1. Technical Field
Generally, the disclosed embodiments relate to integrated circuits, and, more particularly, to power management of multiple compute units sharing a common resource, such as cache memory.
2. Description of the Related Art
A computer system comprising two or more compute units (e.g., cores of a central processing unit (CPU)) can place those compute units into a lower power state when they are not needed to perform user- or system-requested operations. Placing unneeded compute units into a lower power state may reduce power consumption and heat generation by the computer system, thereby reducing operating expenses of the computer system and extending the service life of the computer system or components thereof. It is common for a computer system to contain a central power management unit (PMU) to orchestrate the low power transitions for each of the compute units within the system. Typically, the PMU can make requests directly to each compute unit to independently power down and power up.

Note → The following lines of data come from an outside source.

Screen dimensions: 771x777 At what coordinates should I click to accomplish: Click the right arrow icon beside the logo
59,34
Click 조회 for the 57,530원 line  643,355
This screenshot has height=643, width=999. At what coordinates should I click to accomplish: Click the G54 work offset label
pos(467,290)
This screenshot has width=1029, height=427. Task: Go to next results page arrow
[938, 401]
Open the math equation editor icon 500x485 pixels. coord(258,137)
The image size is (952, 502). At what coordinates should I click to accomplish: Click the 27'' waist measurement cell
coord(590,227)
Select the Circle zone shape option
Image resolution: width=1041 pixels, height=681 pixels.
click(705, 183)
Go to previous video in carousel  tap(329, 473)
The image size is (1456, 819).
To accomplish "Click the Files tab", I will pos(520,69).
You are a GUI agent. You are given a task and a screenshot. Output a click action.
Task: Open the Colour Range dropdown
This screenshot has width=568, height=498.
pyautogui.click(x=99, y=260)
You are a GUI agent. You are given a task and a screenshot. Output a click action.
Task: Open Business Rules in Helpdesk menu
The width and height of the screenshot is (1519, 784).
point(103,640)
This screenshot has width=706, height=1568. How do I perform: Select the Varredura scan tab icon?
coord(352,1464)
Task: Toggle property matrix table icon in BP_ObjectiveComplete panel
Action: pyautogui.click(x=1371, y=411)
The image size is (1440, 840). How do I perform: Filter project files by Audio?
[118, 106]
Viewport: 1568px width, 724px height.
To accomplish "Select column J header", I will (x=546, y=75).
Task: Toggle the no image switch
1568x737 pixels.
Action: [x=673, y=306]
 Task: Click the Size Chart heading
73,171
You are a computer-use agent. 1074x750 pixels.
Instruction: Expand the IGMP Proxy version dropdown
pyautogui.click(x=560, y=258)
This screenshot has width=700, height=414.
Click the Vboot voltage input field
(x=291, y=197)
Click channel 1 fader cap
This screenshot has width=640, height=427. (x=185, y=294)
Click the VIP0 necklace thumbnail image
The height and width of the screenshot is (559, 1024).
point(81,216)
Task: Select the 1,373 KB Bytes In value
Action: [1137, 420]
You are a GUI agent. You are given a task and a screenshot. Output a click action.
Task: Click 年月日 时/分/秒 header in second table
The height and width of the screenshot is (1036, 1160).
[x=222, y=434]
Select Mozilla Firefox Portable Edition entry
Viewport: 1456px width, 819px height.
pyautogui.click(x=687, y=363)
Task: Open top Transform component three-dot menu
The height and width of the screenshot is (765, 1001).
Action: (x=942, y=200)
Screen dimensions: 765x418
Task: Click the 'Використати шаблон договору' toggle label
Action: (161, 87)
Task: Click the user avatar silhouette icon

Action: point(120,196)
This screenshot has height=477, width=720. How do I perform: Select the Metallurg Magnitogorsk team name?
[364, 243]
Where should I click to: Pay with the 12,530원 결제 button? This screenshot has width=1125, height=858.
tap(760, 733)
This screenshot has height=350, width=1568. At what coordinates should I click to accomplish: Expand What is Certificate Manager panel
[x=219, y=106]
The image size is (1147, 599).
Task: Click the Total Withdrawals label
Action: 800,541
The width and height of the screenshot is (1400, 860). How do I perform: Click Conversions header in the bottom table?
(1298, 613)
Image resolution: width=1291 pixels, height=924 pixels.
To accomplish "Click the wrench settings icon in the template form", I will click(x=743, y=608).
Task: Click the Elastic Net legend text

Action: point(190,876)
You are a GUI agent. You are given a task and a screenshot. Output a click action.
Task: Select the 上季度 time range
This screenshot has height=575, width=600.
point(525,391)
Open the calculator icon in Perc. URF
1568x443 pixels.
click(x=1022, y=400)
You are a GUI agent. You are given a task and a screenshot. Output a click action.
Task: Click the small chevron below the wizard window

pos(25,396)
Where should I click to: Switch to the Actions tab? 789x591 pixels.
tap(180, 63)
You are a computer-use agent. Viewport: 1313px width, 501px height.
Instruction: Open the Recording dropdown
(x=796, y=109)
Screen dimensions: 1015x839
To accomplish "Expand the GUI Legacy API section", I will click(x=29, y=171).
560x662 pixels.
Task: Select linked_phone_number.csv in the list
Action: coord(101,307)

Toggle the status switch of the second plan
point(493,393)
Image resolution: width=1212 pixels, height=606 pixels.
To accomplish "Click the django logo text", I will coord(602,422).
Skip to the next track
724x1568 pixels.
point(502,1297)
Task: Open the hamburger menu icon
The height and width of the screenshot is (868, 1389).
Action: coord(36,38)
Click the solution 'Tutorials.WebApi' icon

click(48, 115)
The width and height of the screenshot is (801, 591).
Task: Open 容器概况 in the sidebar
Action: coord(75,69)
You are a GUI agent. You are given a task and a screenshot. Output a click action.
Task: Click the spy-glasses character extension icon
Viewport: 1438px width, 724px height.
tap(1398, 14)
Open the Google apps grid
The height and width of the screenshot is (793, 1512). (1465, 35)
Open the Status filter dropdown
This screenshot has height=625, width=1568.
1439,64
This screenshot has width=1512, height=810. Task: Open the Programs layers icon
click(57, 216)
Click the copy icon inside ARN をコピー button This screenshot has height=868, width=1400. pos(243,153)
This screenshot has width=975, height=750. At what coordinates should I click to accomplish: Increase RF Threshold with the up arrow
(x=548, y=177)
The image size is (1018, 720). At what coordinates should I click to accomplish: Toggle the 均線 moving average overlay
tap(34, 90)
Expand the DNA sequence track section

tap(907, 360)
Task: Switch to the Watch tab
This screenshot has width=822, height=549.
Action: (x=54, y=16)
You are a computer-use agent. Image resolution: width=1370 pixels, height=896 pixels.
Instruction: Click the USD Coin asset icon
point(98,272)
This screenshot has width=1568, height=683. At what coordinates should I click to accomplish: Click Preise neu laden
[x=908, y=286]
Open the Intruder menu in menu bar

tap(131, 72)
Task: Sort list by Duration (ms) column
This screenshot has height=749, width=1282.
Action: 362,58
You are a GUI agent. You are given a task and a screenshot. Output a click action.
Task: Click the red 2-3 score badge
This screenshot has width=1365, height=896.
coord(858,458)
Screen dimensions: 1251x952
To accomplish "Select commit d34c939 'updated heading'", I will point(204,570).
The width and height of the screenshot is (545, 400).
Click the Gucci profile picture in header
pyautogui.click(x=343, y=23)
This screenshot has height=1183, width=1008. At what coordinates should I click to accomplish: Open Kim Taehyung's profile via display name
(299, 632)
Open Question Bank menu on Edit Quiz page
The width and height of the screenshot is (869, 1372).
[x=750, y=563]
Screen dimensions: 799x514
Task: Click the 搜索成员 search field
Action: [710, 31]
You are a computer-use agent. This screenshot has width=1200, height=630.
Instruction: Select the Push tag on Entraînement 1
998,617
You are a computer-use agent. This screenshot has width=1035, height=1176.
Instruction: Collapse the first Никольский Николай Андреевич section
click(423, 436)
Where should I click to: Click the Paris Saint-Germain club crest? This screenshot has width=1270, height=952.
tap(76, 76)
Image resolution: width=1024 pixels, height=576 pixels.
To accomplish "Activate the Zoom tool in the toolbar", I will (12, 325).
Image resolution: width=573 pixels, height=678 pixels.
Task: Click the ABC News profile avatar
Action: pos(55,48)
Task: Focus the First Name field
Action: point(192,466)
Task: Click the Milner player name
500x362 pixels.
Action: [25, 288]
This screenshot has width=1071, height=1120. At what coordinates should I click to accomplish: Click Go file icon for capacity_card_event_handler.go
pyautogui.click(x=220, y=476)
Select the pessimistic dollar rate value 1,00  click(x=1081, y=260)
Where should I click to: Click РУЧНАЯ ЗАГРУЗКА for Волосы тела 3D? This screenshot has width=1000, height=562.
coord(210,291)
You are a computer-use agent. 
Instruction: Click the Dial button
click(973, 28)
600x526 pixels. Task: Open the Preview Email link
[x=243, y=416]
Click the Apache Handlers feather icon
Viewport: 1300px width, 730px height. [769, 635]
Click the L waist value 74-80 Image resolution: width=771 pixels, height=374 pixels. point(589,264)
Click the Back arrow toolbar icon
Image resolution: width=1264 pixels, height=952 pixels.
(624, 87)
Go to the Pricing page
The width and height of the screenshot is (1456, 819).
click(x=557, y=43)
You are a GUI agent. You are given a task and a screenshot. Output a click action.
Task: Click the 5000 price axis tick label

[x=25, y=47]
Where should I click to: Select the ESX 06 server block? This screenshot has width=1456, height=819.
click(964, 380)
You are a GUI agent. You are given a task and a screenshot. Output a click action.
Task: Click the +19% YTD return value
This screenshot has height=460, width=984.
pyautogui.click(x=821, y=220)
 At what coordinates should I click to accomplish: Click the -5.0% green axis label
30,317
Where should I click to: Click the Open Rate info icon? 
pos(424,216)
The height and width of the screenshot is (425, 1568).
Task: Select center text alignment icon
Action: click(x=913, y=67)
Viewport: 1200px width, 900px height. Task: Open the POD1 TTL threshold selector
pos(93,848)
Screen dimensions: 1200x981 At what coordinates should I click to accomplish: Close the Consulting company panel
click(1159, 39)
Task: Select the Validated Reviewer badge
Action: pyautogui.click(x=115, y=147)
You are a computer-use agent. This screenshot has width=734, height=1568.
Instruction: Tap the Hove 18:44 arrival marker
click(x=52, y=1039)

At times, the compute units may share a resource, such as an internal cache of a multicore CPU. When a compute unit is directed to power down, one issue to be addressed is the problem of shutting down any associated shared resource that may be shared with another compute unit. Commonly, when a compute unit is directed to power down, a PMU must track the power state of the compute unit, the other compute units, and the shared resource, in order to determine whether the shared resource may be powered down. This leads to relatively large design complexity, with separate sets of logic elements managing the power states and transitions therebetween for each compute unit and the shared resource. It may also lead to inefficient management of transitions, with one or more compute units and/or the shared resource remaining in a high power state longer than is needed, thereby wasting power and generating heat; or remaining in a low power state longer than is desired, thereby delaying various operations of the computer system.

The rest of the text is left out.